▶ The problem: Please return word for word the rows from the line containing "The width and height of the screenshot is (166, 148)." through the last line of the rows, including both of those lines.

▶ Exercise materials:
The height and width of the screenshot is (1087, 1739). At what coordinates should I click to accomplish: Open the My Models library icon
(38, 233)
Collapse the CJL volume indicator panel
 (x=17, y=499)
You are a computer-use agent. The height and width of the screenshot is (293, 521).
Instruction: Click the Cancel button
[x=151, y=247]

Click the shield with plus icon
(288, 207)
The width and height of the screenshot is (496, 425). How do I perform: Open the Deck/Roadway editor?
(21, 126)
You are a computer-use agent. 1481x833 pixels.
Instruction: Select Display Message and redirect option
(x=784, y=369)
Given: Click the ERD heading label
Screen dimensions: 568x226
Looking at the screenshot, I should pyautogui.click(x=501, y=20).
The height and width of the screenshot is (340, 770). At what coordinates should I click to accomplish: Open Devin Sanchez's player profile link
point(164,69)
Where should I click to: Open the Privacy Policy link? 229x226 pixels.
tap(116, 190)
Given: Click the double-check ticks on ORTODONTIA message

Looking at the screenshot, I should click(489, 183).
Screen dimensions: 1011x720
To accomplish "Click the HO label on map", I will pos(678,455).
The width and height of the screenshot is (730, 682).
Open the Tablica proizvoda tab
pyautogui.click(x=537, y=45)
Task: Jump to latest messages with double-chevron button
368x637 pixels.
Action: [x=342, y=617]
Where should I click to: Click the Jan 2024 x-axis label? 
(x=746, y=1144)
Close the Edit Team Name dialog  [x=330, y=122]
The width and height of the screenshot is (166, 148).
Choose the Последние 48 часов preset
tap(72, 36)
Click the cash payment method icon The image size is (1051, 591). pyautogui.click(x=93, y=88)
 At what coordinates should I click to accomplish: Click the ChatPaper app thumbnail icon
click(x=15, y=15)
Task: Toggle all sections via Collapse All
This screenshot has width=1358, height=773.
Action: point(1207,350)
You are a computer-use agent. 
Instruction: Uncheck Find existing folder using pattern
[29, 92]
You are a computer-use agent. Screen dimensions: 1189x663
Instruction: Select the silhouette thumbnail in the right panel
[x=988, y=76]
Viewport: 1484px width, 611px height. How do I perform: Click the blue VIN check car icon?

▶ Correct result:
The width and height of the screenshot is (166, 148).
Choose the Последние 48 часов preset
tap(72, 36)
Click the cash payment method icon The image size is (1051, 591). pyautogui.click(x=93, y=88)
 At what coordinates should I click to accomplish: Click the ChatPaper app thumbnail icon
click(x=15, y=15)
Task: Toggle all sections via Collapse All
This screenshot has width=1358, height=773.
Action: point(1207,350)
You are a computer-use agent. 
Instruction: Uncheck Find existing folder using pattern
[29, 92]
You are a computer-use agent. Screen dimensions: 1189x663
Instruction: Select the silhouette thumbnail in the right panel
[x=988, y=76]
Viewport: 1484px width, 611px height. How do I perform: Click the blue VIN check car icon?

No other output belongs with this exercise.